Nonshivering thermogenesis (NST) via uncoupling protein 1 (UCP1) in brown adipose tissue (BAT) is a well‐established mechanism for temperature homeostasis in many mammals. The recent findings that BAT function is limited in adult humans and UCP1‐deficient mice can be cold adapted indicated that alternative sites of NST must exist. Ongoing studies in our laboratory have established that sarcolipin (SLN), an inhibitor of the sarco/endoplasmic reticulum Ca 2+ ATPase (SERCA), is involved in skeletal muscle‐based NST. Therefore, we hypothesized that SLN can compensate for UCP1 and that SLN and UCP1 play synergistic roles. To test this, we generated double knockout (DKO) mice deficient in both UCP1 and SLN and challenged them to acute cold (4°C). The DKO mice are severely cold‐intolerant, compared to UCP1‐KO and SLN‐KO. Furthermore, we show that SLN is upregulated in the skeletal muscle of UCP1‐KO mice and UCP1 is induced in SLN‐KO mice during cold adaptation. These data suggest that UCP1 and SLN play synergistic roles in cold adaptation and that they compensate for one another.
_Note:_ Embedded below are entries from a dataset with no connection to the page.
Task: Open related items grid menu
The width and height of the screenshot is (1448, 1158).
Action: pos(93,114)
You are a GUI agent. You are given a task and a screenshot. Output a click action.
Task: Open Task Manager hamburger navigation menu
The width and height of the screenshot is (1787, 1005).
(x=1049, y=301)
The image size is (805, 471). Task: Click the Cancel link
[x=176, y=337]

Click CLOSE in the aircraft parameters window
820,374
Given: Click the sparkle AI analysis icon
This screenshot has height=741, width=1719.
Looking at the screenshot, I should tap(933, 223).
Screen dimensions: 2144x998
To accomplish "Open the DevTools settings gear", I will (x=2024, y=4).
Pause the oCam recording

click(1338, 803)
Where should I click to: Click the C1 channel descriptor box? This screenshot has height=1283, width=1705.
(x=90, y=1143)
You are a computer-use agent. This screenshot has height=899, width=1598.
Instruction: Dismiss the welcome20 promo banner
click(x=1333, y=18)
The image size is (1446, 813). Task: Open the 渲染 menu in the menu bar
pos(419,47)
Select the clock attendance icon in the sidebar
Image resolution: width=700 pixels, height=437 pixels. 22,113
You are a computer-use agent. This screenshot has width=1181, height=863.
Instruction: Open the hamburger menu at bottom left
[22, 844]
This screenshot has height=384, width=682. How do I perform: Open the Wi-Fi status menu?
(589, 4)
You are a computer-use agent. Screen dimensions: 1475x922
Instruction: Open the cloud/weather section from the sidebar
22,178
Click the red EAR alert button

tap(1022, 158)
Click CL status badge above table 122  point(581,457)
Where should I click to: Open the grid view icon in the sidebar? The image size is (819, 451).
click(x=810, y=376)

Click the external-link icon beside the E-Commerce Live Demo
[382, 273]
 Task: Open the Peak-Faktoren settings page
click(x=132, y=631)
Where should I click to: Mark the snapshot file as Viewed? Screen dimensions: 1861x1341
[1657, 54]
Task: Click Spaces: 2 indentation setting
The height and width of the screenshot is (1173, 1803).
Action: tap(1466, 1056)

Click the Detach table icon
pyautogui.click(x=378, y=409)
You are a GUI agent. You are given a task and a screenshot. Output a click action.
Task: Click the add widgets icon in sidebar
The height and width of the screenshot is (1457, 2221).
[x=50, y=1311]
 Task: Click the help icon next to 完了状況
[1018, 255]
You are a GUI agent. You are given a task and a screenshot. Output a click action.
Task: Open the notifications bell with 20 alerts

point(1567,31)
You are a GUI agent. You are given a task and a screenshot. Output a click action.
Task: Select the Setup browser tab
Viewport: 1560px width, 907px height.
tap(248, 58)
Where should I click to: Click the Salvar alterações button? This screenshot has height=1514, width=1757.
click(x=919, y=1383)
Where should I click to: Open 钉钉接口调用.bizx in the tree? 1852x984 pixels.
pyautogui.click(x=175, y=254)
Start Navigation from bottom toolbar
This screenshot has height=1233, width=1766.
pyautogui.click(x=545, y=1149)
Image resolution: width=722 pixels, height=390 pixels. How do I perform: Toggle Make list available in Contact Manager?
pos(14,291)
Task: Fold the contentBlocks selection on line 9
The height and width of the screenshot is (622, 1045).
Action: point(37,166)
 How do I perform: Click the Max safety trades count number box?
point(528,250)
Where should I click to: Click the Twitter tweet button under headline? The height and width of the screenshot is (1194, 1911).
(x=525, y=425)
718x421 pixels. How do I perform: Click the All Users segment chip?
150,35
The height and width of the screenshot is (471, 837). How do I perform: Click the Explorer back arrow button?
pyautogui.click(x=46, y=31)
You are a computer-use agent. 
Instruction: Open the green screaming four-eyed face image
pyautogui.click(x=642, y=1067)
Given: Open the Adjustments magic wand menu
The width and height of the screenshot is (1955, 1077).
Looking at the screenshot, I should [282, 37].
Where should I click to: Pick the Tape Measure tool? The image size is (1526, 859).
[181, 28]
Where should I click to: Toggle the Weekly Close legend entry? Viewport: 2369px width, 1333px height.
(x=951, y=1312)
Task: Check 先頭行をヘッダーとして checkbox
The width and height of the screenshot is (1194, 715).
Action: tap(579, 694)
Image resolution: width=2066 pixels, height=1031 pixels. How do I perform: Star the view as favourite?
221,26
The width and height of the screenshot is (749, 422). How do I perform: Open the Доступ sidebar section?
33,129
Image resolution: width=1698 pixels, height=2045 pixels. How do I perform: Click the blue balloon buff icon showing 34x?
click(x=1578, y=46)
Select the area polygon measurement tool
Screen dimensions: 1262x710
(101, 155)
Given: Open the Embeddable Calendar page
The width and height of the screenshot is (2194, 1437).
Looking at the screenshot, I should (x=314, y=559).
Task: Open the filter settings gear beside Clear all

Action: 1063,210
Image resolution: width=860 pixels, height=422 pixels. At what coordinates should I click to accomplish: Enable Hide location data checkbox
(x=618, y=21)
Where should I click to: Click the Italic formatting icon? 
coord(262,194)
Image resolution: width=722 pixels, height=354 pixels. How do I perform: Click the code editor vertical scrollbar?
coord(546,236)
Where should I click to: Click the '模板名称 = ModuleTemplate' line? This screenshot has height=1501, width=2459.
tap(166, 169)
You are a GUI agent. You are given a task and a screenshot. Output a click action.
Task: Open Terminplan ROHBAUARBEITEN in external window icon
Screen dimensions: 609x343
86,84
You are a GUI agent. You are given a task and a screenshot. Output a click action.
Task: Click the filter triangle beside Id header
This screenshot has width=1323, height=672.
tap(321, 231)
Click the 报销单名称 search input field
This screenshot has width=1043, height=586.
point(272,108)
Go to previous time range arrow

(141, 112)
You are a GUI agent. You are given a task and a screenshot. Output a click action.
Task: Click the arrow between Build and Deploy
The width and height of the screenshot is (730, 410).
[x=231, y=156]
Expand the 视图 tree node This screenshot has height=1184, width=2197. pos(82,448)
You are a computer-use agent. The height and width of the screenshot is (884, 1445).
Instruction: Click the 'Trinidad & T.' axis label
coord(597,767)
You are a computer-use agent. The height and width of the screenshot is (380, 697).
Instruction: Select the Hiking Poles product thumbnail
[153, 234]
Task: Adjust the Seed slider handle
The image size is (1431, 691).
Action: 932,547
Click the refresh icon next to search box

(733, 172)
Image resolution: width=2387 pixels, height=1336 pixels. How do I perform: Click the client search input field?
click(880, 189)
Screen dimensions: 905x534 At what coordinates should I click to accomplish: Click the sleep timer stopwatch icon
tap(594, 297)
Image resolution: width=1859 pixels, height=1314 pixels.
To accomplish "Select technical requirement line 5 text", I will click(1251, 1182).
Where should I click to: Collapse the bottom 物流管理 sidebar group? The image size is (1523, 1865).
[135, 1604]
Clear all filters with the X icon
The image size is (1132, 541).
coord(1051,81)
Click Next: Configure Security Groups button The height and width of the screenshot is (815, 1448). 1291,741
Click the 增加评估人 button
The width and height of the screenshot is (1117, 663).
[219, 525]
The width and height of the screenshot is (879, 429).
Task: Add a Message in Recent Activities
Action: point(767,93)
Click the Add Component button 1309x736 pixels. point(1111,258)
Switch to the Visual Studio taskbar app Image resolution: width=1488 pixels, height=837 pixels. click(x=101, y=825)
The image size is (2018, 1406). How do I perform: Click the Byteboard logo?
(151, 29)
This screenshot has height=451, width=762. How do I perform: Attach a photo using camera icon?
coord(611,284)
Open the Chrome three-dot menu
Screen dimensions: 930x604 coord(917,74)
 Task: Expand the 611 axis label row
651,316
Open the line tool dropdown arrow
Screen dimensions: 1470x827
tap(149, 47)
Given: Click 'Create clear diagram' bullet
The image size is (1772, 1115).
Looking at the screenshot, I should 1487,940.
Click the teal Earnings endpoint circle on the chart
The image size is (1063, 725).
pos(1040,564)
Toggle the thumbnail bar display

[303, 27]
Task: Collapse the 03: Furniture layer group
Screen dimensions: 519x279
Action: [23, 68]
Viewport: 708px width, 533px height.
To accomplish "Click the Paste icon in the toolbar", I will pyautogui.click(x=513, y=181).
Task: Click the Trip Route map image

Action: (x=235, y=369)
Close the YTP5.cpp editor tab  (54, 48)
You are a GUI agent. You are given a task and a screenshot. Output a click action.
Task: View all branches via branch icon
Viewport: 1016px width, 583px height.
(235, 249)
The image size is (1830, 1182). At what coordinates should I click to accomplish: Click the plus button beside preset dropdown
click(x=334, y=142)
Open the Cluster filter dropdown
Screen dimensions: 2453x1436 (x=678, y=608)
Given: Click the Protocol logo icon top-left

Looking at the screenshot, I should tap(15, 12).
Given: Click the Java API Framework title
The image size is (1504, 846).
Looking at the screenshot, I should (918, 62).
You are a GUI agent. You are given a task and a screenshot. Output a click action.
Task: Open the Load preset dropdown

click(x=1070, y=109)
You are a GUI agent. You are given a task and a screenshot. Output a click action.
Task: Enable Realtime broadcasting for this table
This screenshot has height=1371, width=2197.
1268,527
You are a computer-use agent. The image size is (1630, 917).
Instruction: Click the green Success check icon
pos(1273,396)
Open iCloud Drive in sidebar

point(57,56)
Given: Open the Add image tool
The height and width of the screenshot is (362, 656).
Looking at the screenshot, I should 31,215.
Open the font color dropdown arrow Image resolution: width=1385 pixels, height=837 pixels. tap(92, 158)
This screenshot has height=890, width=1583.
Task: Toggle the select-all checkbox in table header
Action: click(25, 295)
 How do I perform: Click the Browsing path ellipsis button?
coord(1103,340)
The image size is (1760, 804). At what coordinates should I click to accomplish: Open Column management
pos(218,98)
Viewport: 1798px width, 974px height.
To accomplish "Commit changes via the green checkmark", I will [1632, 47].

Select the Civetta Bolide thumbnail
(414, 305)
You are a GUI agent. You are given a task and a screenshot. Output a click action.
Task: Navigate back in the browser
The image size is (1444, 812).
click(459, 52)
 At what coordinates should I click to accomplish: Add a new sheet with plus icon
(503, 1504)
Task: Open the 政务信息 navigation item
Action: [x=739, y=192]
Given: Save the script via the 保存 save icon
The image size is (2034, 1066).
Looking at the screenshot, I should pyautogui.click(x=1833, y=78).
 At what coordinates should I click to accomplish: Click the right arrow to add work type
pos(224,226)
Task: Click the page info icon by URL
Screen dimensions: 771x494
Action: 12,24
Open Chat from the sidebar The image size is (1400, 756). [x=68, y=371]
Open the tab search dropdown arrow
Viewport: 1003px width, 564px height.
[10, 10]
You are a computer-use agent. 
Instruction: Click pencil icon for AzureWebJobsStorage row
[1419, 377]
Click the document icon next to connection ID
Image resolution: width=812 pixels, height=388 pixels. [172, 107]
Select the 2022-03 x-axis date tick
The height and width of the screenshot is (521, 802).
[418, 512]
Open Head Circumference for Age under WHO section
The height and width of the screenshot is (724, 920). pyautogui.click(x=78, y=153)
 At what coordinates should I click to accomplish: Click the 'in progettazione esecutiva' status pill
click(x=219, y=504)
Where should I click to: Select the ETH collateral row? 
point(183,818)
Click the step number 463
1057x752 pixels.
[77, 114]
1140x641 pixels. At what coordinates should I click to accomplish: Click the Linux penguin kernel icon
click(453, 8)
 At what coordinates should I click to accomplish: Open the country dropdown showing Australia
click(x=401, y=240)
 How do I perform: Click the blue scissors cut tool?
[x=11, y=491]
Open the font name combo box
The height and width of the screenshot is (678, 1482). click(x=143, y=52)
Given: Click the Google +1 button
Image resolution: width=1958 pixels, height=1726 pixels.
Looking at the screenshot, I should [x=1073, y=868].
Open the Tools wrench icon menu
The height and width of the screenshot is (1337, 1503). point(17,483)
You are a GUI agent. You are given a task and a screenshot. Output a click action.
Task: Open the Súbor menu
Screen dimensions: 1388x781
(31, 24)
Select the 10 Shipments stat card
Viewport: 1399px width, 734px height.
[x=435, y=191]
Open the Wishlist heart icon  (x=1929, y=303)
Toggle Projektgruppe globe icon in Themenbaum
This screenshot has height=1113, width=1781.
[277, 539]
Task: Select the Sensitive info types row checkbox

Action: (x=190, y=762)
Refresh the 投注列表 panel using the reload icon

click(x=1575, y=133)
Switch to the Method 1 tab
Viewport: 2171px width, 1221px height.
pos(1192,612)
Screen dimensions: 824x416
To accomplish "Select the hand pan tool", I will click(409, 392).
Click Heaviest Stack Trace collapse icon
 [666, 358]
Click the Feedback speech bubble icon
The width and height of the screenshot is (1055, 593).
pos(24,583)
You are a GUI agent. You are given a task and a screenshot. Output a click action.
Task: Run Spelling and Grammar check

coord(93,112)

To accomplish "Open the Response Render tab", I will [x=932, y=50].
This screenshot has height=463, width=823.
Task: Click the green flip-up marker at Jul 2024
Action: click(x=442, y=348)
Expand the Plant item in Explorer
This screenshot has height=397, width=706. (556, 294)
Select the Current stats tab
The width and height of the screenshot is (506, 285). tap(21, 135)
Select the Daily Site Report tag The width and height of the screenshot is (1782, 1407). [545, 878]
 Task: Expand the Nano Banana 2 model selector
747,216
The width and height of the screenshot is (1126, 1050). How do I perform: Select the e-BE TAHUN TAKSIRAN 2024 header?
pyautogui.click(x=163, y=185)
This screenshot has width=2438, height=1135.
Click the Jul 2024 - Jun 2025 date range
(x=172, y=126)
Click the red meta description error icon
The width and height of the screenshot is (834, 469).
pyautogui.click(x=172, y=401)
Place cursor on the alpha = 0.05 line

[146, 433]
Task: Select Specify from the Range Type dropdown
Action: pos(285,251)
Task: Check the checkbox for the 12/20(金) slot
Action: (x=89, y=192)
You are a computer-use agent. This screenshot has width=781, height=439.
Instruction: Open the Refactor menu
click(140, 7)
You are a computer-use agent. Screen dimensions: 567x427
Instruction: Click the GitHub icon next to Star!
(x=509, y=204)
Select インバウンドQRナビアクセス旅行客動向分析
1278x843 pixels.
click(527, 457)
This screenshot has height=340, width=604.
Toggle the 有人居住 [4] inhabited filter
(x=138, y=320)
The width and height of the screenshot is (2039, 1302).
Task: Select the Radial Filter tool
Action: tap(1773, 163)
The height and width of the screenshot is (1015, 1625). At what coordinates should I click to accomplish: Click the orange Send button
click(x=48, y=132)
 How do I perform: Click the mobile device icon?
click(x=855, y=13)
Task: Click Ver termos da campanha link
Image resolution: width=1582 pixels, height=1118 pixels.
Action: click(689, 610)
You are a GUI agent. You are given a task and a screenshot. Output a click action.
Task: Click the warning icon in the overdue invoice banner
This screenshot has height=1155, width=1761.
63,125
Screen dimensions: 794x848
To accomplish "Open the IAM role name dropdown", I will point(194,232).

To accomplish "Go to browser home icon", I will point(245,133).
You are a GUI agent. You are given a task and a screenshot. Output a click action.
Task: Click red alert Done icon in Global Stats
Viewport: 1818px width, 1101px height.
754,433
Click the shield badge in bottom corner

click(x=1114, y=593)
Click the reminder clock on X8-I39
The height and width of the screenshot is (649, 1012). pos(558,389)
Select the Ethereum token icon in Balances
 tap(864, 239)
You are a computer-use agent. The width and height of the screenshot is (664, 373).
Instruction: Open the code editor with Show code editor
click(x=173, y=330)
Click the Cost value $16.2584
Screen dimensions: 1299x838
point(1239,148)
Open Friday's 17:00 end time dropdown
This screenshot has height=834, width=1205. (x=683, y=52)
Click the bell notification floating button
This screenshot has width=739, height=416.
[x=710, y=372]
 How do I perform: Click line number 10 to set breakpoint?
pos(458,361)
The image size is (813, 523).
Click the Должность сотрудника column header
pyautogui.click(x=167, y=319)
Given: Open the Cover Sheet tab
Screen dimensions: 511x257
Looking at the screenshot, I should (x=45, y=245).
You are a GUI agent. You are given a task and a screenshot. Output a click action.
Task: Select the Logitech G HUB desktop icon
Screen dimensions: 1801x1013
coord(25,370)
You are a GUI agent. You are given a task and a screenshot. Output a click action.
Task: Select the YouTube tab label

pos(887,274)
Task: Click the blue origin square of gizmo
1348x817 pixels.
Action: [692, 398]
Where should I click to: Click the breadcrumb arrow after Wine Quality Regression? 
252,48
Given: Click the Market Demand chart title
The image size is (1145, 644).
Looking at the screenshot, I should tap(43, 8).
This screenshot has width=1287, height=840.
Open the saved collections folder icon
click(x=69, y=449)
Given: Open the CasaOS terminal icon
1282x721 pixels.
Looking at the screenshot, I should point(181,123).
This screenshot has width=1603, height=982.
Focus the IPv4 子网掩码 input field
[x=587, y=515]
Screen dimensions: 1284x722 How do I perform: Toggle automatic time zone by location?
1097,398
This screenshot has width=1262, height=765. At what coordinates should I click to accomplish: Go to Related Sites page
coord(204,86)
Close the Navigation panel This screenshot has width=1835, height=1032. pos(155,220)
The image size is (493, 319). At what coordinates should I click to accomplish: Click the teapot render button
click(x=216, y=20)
Importantly, these data establish SLN as a critical component of NST and suggest that muscle‐based NST can replace BAT when BAT function is minimal as found in adult large mammals, including humans. Because NST mechanisms can be exploited to expend excess energy, these findings have novel implications for weight loss and obesity therapies. Research Support: NIH.